In diesem Zusammenhang ist allerdings darauf hinzuweisen, daß der Beklagte der Entlassung nicht nur den Einwand entgegengesetzt hat, auf Grund der strittigen Entgeltvereinbarung seien ihm den Scheckerlös übersteigende Entgeltansprüche zugestanden, sodaß mit der Entscheidung über das Feststellungsbegehren allein die Frage der Berechtigung der Entlassung noch nicht endgültig geklärt ist.

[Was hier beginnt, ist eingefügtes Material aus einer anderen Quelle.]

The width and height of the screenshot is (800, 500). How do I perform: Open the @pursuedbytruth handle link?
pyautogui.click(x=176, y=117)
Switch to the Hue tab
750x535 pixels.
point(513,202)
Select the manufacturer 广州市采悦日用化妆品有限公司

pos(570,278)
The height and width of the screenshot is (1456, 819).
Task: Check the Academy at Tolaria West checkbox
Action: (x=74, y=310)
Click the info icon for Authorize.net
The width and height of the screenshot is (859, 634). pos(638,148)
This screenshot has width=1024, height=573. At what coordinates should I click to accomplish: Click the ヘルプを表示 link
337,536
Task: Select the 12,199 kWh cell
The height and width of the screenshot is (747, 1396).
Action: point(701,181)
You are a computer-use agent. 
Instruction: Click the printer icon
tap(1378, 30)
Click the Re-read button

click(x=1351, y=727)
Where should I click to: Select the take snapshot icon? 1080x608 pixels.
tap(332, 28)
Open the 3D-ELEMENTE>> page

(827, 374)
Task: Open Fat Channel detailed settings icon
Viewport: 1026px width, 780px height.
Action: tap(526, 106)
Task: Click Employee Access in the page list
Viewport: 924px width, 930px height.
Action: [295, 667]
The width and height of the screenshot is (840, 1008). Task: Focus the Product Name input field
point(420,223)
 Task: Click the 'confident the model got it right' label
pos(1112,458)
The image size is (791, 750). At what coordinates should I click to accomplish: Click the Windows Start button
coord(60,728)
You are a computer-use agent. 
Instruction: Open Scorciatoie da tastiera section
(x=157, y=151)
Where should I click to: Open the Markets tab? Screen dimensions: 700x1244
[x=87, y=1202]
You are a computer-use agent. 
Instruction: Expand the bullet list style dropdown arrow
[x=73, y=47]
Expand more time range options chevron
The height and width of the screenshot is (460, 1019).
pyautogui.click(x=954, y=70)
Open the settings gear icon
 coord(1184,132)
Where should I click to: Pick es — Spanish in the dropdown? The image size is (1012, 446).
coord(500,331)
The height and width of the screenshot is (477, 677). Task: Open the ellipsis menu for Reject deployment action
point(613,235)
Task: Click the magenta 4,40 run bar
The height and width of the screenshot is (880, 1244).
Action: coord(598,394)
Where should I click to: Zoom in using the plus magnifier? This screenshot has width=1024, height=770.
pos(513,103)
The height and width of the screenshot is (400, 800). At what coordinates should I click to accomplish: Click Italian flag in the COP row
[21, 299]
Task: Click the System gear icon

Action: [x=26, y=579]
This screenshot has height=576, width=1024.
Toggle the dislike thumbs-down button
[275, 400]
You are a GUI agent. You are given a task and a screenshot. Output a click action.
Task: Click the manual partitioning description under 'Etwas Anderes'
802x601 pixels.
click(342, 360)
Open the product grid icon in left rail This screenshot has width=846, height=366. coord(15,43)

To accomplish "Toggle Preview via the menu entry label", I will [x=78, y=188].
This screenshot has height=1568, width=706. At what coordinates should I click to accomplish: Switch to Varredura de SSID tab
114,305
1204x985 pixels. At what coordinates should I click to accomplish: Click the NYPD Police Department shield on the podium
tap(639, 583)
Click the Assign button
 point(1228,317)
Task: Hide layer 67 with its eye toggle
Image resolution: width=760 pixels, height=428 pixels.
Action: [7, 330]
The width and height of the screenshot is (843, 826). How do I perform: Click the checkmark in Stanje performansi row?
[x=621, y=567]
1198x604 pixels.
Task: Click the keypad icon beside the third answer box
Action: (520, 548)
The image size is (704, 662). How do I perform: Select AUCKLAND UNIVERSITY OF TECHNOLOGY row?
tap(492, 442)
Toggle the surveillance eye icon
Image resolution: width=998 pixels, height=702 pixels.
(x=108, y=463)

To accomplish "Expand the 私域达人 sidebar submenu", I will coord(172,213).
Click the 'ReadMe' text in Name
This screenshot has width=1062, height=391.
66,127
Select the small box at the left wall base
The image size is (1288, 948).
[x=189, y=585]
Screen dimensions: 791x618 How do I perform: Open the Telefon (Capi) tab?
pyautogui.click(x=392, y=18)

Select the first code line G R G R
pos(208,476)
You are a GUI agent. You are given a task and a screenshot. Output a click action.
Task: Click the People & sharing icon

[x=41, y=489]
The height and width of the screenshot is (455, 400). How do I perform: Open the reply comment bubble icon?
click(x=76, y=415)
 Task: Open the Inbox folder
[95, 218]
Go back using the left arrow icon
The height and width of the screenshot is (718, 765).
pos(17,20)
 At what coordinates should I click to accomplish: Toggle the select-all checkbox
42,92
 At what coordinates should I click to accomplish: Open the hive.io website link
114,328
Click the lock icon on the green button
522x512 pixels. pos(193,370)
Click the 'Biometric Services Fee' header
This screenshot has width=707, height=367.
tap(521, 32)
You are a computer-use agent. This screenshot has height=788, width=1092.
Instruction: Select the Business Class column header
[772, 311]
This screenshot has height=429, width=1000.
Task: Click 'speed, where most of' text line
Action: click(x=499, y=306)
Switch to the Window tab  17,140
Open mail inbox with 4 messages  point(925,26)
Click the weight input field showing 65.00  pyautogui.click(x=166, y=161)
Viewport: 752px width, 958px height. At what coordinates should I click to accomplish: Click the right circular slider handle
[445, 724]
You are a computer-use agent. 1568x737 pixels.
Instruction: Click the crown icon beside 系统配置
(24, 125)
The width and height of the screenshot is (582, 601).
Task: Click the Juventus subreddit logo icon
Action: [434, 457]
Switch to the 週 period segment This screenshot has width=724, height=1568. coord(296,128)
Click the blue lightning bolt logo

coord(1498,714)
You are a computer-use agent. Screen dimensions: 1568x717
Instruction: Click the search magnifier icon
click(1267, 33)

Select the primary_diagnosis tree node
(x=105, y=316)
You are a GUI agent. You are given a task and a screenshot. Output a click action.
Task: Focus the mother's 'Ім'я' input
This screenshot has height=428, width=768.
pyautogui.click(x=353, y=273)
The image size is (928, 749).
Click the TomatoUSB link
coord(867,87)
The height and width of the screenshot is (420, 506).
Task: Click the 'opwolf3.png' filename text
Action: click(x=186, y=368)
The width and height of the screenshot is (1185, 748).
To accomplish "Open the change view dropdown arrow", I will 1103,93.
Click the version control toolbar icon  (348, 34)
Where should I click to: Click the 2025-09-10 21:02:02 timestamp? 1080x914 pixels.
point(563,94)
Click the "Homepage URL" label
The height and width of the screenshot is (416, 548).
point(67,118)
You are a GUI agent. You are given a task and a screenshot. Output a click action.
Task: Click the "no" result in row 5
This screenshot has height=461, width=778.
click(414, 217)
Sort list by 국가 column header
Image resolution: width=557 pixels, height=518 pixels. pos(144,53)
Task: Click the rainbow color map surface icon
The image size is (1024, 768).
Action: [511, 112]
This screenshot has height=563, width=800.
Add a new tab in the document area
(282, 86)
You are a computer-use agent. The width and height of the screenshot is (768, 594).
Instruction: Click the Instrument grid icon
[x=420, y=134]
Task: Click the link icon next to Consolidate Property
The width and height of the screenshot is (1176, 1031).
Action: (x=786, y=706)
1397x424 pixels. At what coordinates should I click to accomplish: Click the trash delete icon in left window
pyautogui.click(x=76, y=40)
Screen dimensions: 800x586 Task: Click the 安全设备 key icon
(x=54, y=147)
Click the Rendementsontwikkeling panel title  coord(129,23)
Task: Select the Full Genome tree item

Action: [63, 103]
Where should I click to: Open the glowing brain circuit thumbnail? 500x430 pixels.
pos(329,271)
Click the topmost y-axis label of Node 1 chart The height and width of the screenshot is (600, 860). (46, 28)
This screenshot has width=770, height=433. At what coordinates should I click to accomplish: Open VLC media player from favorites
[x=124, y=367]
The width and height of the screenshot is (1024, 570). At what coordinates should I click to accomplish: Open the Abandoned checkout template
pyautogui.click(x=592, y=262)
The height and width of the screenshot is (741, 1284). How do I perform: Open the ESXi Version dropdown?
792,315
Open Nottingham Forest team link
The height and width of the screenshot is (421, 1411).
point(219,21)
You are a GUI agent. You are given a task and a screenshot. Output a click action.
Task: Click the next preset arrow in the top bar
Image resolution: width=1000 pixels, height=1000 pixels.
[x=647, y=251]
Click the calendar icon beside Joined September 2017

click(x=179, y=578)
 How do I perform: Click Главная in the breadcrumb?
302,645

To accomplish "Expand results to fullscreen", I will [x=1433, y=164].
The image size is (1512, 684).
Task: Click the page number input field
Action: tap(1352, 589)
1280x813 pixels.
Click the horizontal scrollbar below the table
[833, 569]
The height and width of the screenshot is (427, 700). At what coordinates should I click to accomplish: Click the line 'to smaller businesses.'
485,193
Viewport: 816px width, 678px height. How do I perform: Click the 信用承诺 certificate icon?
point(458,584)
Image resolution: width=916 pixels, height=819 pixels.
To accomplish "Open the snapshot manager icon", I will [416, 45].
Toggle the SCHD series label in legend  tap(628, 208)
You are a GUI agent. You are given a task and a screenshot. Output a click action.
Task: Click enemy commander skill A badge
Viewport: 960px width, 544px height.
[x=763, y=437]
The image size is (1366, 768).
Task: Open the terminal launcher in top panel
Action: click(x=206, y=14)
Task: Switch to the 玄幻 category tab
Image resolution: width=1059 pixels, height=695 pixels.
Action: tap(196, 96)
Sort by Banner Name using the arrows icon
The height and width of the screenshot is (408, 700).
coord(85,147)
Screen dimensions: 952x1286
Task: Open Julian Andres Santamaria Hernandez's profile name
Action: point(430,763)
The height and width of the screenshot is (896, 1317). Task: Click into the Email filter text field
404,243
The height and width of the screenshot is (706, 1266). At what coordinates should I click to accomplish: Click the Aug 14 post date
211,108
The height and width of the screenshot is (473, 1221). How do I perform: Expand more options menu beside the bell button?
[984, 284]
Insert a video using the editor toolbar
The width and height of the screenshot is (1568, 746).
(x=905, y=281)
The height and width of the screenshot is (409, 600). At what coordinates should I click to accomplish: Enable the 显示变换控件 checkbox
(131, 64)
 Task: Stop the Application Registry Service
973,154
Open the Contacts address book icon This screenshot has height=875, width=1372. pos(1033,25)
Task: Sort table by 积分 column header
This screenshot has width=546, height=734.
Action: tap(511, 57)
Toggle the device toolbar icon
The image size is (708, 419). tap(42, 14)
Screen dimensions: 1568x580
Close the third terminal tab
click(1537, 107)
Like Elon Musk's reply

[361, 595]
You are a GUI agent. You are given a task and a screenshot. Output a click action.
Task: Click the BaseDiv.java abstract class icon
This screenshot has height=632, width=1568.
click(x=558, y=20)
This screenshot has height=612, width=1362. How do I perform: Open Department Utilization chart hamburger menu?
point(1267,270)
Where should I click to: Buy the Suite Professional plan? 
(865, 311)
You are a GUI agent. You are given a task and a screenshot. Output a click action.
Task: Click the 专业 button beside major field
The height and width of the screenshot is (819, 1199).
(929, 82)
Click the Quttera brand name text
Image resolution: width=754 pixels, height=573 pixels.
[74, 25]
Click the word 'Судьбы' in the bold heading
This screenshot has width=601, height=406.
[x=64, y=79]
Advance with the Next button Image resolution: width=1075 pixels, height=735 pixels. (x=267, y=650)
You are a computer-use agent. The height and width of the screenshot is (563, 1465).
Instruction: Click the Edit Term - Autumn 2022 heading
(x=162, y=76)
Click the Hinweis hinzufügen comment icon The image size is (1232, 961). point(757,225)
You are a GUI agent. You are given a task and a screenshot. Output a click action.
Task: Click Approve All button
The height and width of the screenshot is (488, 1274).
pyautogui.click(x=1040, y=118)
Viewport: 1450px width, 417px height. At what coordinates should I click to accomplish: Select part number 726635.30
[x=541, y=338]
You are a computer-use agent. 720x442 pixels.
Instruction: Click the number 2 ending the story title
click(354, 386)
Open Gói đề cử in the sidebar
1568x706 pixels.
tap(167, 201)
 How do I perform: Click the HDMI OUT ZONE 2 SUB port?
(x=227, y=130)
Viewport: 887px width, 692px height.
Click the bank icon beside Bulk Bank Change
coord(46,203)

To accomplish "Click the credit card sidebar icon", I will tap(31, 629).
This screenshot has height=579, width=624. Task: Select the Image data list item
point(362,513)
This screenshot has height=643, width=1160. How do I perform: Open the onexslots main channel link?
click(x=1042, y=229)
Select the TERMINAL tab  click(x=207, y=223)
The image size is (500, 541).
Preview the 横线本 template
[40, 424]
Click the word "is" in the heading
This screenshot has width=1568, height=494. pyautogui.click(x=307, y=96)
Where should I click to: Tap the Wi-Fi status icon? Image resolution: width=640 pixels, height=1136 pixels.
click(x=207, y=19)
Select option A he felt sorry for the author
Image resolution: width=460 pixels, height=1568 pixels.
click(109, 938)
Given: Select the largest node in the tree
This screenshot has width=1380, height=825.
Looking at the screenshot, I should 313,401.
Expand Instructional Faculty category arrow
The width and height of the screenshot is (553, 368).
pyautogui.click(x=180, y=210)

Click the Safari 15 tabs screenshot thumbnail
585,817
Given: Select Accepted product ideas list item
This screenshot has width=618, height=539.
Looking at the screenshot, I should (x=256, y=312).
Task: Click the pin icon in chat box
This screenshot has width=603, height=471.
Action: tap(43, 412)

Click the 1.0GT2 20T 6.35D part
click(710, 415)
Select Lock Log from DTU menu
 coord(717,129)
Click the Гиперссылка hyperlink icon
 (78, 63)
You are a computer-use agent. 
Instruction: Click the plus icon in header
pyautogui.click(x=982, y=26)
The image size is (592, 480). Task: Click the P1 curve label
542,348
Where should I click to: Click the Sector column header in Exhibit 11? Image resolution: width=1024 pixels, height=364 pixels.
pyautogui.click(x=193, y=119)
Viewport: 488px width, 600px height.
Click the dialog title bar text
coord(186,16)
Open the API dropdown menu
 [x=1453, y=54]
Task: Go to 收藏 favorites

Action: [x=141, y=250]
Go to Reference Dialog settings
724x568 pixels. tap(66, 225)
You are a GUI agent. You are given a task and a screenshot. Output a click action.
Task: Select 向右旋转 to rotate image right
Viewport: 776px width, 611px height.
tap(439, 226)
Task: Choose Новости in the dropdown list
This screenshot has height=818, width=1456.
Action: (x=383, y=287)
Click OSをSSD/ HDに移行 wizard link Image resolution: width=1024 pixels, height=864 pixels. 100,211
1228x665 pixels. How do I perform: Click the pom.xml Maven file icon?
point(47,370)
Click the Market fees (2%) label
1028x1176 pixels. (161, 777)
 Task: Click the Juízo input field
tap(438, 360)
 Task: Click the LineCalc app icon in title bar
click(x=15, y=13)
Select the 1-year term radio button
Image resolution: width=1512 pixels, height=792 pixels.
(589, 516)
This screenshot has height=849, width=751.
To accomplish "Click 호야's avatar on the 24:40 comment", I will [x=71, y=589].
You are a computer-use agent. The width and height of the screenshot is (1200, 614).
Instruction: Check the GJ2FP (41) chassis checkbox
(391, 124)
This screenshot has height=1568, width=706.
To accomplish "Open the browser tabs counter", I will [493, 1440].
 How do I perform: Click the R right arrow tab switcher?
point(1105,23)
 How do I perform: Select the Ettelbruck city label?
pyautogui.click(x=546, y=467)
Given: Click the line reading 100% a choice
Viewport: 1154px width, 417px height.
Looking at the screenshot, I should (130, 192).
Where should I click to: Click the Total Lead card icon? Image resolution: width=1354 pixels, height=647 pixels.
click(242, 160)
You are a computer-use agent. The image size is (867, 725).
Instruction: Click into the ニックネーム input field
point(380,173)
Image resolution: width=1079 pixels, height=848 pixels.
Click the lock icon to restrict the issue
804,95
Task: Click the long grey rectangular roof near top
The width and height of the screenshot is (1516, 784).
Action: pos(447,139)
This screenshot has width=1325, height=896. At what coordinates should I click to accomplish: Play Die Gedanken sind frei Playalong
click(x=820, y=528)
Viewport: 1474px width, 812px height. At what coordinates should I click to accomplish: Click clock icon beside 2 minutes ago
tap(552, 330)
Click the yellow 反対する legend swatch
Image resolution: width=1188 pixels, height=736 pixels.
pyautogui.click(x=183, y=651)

Vom Bestehen des strittigen Entgeltanspruches ist hingegen der mit der Widerklage geltend gemachte restliche Entgeltbetrag von 5.291,65 S netto abhängig; darüber hinaus ist der strittige Entgeltanspruch - sollte die Entlassung unberechtigt sein - für die Höhe der entlassungsabhängigen Ansprüche präjudiziell.

Der Zwischenfeststellungsantrag des Klägers ist daher entgegen der Ansicht des Berufungsgerichtes zulässig.

Da sich das Berufungsgericht, ausgehend von einer vom Obersten Gerichtshof nicht geteilten Rechtsauffassung, nicht mit der entscheidungswesentliche Feststellungen betreffenden Verfahrens- und Beweisrüge der Berufung auseinandergesetzt hat, war dem Rekurs der klagenden Partei im Sinne des Aufhebungsantrages stattzugeben und die Sache zur neuerlichen Entscheidung (nach allfälliger ergänzender Verhandlung) an das Berufungsgericht zurückzuverweisen.

Der Kostenvorbehalt beruht auf § 52 ZPO.